On 2/16/07, Tore Rye Andersen <torerye at hotmail.com> wrote:

> So: "Who's in charge?" -- an important question, but I'm not sure there is an unequivocal answer to it....

[...]

> FWIW, I'm not sure that the Chums' commanders are not-identified: I think they are 'They' ...

[...]

> When They remain faceless - in the guise of giant robed figures, or Fate, or History - it is all too easy to submit oneself to Their power, to the inevitability of Fate, etc. ...

[...]

> Many of Pynchon's characters may speculate who They could be, but I'm not really sure they want an answer to this question, because it is so much easier to submit oneself to an abstract principle of power than to someone with a face and a name.

Cf., e.g., ...

   "'They?' inquired Metzger, twinkling also.
   "'Us?' asked Oedipa."  ((Lot 49, p. 41)

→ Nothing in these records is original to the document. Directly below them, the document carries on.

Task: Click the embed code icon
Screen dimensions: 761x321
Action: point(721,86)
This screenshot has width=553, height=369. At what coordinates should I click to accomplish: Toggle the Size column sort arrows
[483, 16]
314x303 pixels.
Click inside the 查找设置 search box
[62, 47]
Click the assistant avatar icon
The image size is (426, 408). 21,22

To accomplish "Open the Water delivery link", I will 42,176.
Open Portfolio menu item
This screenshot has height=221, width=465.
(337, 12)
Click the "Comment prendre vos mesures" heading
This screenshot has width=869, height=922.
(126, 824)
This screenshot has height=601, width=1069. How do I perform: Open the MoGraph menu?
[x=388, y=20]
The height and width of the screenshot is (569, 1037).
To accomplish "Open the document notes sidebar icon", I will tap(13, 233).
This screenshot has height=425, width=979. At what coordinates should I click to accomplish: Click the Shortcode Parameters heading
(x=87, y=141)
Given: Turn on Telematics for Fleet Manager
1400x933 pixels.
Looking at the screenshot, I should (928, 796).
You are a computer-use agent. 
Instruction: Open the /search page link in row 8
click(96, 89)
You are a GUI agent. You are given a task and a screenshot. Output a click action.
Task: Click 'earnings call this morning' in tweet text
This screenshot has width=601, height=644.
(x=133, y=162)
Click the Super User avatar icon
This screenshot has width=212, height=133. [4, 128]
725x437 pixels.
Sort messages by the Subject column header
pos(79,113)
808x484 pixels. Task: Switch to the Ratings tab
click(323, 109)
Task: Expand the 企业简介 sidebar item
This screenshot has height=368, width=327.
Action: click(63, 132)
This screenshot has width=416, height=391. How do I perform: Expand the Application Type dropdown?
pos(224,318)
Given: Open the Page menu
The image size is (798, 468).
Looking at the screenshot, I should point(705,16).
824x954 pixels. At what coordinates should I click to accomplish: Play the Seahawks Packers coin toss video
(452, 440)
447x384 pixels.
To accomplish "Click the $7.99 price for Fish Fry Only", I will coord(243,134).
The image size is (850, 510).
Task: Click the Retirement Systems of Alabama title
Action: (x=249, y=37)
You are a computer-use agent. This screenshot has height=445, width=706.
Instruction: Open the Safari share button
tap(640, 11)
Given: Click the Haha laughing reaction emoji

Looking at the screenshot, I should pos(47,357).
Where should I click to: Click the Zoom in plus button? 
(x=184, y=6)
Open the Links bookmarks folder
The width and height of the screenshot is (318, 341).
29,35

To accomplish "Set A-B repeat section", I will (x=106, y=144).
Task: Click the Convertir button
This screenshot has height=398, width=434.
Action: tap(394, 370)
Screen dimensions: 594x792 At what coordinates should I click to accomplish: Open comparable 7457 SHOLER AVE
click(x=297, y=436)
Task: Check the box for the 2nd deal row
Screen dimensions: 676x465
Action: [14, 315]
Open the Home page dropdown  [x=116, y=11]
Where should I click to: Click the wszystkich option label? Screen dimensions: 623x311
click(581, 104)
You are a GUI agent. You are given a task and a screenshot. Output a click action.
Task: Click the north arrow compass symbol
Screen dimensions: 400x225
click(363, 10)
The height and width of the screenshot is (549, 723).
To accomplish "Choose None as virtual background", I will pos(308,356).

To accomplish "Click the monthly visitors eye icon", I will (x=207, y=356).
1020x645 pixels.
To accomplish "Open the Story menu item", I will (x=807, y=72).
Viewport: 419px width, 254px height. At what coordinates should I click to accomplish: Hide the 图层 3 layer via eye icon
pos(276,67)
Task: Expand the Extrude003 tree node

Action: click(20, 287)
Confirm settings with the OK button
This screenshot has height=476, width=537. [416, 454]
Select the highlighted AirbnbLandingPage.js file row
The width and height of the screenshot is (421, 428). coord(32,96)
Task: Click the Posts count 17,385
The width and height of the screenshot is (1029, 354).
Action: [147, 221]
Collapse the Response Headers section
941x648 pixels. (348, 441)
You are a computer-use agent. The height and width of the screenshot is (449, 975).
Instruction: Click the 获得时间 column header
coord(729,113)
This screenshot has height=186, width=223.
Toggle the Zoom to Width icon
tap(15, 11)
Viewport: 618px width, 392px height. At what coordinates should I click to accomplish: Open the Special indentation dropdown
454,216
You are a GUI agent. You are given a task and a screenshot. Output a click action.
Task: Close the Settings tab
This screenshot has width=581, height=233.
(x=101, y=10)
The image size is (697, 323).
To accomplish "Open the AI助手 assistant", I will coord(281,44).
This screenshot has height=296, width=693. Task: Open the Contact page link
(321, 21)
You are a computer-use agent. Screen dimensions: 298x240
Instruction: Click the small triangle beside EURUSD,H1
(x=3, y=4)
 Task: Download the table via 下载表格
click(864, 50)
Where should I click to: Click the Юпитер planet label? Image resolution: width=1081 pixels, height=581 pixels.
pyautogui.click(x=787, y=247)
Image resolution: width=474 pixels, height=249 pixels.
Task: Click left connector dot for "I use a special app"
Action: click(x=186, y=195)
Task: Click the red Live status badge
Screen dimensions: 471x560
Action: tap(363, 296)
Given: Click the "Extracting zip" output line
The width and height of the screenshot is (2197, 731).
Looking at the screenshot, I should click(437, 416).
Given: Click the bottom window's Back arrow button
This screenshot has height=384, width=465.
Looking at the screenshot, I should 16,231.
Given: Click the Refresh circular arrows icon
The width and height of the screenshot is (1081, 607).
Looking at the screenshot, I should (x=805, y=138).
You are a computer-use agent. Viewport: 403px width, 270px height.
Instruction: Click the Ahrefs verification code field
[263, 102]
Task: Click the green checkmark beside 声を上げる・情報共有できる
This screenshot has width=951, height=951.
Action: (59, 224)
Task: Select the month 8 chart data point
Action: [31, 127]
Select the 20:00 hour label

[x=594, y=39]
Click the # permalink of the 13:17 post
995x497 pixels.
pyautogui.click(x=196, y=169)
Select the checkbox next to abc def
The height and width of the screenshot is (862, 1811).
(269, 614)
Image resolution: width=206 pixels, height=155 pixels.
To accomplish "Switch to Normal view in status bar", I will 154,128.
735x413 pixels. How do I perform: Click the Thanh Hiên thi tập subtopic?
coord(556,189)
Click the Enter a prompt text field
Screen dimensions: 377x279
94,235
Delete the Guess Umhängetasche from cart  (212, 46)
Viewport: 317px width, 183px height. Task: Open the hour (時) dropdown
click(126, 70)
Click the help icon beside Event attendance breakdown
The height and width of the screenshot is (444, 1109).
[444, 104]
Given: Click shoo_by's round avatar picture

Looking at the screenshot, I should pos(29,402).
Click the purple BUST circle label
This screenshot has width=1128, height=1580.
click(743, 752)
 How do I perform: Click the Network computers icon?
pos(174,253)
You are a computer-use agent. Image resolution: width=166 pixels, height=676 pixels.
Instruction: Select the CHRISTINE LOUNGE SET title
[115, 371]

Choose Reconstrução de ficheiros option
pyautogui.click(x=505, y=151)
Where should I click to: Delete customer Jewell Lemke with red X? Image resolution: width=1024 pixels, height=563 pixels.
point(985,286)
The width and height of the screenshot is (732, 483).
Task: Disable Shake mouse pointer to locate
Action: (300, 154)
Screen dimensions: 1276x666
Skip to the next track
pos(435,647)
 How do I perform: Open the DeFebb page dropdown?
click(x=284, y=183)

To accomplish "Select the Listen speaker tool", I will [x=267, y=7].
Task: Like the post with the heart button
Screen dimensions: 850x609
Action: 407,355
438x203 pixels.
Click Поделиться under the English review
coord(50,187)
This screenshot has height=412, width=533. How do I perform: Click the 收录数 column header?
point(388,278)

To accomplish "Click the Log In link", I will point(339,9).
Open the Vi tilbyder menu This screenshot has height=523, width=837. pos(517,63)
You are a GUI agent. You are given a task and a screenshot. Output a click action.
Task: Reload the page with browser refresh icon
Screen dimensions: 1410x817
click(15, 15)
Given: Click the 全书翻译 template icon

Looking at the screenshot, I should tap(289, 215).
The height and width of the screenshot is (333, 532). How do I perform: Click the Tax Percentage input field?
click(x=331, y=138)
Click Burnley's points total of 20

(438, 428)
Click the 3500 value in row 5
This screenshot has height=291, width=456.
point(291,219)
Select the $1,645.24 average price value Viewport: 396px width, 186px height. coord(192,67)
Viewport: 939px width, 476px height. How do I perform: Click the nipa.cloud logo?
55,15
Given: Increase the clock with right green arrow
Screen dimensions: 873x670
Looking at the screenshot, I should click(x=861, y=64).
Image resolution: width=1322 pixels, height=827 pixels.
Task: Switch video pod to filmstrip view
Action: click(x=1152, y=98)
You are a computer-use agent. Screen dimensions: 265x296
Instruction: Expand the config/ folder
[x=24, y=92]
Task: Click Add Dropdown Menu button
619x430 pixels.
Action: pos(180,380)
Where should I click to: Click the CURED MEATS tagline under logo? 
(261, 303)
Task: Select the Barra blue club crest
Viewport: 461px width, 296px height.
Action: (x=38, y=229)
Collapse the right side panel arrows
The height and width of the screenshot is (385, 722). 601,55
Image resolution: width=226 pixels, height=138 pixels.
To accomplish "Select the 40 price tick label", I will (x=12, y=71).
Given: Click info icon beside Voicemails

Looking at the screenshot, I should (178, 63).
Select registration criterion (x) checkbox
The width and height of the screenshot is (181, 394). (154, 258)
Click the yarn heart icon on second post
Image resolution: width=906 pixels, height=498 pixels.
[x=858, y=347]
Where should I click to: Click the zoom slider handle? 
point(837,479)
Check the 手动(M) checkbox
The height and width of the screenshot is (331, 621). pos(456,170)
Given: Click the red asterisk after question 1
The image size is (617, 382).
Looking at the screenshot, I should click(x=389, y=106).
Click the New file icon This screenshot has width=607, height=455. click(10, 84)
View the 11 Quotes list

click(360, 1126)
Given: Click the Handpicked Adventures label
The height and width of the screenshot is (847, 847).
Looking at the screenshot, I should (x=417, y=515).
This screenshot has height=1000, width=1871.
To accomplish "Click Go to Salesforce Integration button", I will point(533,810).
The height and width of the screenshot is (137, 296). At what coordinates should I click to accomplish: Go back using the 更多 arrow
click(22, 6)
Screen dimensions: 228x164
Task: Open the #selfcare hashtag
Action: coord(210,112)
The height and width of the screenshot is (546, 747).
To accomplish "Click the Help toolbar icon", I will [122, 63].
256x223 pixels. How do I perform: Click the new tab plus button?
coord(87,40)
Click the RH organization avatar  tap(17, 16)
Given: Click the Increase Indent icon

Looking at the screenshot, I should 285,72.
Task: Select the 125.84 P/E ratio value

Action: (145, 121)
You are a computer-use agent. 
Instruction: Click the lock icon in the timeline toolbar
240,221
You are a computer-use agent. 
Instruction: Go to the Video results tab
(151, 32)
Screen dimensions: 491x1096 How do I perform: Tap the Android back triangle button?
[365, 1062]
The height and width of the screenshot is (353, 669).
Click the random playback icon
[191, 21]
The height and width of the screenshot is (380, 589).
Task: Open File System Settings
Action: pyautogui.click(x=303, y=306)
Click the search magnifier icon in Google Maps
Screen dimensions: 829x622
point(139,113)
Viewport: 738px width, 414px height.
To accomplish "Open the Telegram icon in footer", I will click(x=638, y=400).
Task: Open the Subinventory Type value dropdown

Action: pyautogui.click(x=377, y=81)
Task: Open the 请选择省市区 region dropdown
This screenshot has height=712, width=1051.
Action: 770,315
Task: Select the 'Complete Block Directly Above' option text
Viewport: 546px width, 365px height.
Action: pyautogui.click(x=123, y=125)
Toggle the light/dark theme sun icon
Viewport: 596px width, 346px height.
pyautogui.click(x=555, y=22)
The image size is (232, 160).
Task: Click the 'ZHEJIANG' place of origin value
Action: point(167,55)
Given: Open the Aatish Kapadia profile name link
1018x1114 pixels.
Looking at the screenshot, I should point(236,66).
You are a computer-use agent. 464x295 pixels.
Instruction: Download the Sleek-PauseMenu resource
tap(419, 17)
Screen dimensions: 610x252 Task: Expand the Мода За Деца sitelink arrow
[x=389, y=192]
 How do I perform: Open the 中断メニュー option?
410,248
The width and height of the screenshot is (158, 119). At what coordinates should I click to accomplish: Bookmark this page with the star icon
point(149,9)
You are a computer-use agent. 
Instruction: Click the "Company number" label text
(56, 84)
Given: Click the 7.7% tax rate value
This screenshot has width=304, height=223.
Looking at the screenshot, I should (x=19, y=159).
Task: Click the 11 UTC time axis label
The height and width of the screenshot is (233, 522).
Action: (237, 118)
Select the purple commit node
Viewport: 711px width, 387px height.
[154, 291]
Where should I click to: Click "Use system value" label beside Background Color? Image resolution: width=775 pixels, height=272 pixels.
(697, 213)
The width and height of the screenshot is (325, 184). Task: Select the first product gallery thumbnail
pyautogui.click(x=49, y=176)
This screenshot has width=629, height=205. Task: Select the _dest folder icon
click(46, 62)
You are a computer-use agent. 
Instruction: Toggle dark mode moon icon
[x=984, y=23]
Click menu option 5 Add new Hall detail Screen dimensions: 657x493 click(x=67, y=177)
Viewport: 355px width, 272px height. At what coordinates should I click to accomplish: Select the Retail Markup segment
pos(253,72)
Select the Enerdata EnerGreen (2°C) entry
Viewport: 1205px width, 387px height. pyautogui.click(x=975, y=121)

"This is America.  You live in it, you let it happen.  Let it unfurl."
(Lot 49, p. 150)

[...]

> Behind that unnamed and unspecified source there is of course a face, but that face is never shown in AtD, and this suits the Chums just fine, since it relieves them of the bother of questioning this Authority in any profound manner. The interesting  thing of course it what happens when this Authority simply absconds towards the end of the novel and leaves the Chums to their own devices ...

Cf. ...

"'By the time of Columbus, God's project of Disengagement was obvious
to all,-- with the terrible understanding that we were to be left more
and more to our own solutions.'" (M&D, Ch. 50, p. 487)

>From Lewis A. Coser, Masters of Sociological Thought (New York:
Harcourt Brace Jovanovich, 1977) ...

"The world of modernity, Weber stressed over and over again, has been
deserted by the gods. Man has chased them away and has rationalized
and made calculable and predictable what in an earlier age had seemed
governed by chance, but also by feeling, passion, and commitment, by
personal appeal and personal fealty, by grace and by the ethics of
charismatic heroes." (pp. 233-4)

http://www2.pfeiffer.edu/~lridener/DSS/Weber/WEBERW9.HTML

http://www.faculty.rsu.edu/~felwell/Theorists/Weber/Whome.htm#Rationalization

>From Max Weber, The Protestant Ethic and the Spirit of Capitalism,
trans. Talcott Parsons (New York: Charles Scribner's Sons, 1930, 1958
[1904-5]), Ch. IV, "The Religious Foundations of Worldly Asceticism"
...

"The great historic process in the development of religions, the
elimination of magic from the world which had begun with the old
Hebrew prophets and, in conjunction with Hellenistic scientific
thought, had repudiated all magical means to salvation as superstition
and sin, came here to its logical conclusion. The genuine Puritan even
rejected all signs of religious ceremony at the grave and buried his
nearest and dearest without song or ritual in order that no
superstition, no trust in the effects of magical and sacramental
forces on salvation, should creep in." (p. 105)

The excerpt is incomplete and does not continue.